* WORK ORDER: Lines below containing the word "header" should be copied out.

* MATERIALS PROVIDED:
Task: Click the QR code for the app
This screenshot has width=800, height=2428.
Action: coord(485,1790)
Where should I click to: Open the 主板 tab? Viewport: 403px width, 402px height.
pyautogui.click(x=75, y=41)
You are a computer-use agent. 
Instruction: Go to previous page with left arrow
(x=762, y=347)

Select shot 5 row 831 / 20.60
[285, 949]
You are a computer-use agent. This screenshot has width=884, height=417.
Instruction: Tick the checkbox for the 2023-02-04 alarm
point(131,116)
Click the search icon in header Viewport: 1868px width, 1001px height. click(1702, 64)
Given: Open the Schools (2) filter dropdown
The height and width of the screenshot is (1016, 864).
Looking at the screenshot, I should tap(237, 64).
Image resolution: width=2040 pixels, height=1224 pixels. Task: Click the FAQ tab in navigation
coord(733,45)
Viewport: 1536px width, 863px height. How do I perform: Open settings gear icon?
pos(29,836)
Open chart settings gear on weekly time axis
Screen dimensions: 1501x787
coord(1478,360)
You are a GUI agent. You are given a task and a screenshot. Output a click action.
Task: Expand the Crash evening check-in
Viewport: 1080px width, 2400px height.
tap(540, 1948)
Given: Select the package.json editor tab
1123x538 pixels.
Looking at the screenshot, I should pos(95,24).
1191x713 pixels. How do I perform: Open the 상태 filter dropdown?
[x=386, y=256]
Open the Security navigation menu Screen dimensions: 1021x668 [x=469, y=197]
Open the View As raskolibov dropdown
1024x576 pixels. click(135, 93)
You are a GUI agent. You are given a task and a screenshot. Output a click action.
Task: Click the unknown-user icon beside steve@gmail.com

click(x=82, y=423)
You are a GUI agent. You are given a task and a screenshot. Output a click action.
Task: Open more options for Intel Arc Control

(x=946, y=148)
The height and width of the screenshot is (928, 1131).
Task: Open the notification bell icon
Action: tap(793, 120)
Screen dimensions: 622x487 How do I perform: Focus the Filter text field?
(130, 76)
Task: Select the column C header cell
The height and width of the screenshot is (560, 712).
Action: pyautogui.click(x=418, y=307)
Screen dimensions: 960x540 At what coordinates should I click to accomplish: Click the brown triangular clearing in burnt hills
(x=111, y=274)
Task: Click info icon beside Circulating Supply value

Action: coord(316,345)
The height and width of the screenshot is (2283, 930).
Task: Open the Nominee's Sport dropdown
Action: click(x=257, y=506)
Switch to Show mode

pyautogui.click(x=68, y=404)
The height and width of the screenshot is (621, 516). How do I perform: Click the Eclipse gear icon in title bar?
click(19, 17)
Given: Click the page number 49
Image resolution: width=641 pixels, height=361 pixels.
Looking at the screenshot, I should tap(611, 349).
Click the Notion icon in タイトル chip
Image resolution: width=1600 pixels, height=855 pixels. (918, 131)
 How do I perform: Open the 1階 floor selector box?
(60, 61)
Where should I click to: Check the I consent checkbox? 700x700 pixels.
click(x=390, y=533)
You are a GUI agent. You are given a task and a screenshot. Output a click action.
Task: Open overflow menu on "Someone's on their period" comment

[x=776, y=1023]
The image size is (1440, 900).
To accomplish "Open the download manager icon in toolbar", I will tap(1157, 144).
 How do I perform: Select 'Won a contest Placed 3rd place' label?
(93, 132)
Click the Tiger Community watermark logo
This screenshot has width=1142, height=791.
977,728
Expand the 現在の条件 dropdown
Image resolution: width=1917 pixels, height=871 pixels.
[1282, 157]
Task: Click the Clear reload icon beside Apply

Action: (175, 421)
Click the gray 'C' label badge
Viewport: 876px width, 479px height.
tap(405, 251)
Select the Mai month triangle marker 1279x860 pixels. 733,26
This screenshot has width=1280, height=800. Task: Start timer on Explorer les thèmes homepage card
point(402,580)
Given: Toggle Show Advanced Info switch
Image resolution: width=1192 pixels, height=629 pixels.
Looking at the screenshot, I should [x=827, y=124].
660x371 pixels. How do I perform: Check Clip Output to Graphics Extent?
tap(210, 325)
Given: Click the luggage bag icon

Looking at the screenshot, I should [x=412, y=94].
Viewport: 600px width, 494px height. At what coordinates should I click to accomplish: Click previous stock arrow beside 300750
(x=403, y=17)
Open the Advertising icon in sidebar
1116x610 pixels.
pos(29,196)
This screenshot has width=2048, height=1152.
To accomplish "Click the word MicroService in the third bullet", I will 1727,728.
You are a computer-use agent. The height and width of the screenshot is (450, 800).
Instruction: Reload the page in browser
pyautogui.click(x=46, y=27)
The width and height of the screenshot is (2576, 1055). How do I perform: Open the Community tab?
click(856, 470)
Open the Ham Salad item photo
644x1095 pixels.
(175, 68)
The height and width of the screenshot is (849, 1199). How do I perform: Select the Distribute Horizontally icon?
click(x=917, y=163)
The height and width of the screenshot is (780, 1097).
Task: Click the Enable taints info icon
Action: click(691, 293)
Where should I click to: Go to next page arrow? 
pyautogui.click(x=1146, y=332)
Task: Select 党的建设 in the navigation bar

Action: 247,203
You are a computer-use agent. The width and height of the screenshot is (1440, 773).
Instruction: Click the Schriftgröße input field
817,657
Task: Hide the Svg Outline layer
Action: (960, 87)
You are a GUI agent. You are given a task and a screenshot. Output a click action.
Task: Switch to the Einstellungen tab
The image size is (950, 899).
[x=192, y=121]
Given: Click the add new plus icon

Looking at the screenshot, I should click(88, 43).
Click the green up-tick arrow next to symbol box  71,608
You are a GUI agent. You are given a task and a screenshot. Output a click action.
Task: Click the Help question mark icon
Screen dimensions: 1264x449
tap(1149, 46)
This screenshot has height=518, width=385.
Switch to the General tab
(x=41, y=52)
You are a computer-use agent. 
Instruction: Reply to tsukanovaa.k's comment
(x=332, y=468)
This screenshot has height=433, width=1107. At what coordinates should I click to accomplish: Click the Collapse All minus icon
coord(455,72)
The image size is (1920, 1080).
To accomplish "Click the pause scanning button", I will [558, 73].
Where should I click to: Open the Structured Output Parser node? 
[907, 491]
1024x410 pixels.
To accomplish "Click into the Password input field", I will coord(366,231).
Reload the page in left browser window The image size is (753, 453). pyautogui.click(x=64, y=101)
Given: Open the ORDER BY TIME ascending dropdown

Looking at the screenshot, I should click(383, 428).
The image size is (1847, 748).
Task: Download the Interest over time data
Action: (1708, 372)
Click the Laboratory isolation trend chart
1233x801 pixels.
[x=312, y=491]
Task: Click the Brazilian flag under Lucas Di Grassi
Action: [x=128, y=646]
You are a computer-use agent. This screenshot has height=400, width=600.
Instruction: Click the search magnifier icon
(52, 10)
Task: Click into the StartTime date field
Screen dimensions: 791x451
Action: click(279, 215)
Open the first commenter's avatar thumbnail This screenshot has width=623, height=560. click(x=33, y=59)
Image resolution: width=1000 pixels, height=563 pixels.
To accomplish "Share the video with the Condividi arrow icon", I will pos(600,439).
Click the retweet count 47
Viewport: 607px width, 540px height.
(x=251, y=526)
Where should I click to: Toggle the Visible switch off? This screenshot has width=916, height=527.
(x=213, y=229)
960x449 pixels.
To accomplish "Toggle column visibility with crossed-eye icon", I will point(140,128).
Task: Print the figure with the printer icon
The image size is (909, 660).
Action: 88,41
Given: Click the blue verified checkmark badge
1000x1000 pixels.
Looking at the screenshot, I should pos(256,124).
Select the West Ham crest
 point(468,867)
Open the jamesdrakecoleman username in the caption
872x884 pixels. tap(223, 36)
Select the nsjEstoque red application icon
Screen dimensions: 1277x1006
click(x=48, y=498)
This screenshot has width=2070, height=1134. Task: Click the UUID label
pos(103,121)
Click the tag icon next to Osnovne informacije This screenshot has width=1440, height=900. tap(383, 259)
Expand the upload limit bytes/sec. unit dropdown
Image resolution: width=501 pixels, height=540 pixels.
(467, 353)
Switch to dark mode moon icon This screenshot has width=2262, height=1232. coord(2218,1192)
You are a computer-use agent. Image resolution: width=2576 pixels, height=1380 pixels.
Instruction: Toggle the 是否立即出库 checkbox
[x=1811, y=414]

* RESULT OF THE EXERCISE:
Click the search icon in header Viewport: 1868px width, 1001px height. click(1702, 64)
Task: Select the column C header cell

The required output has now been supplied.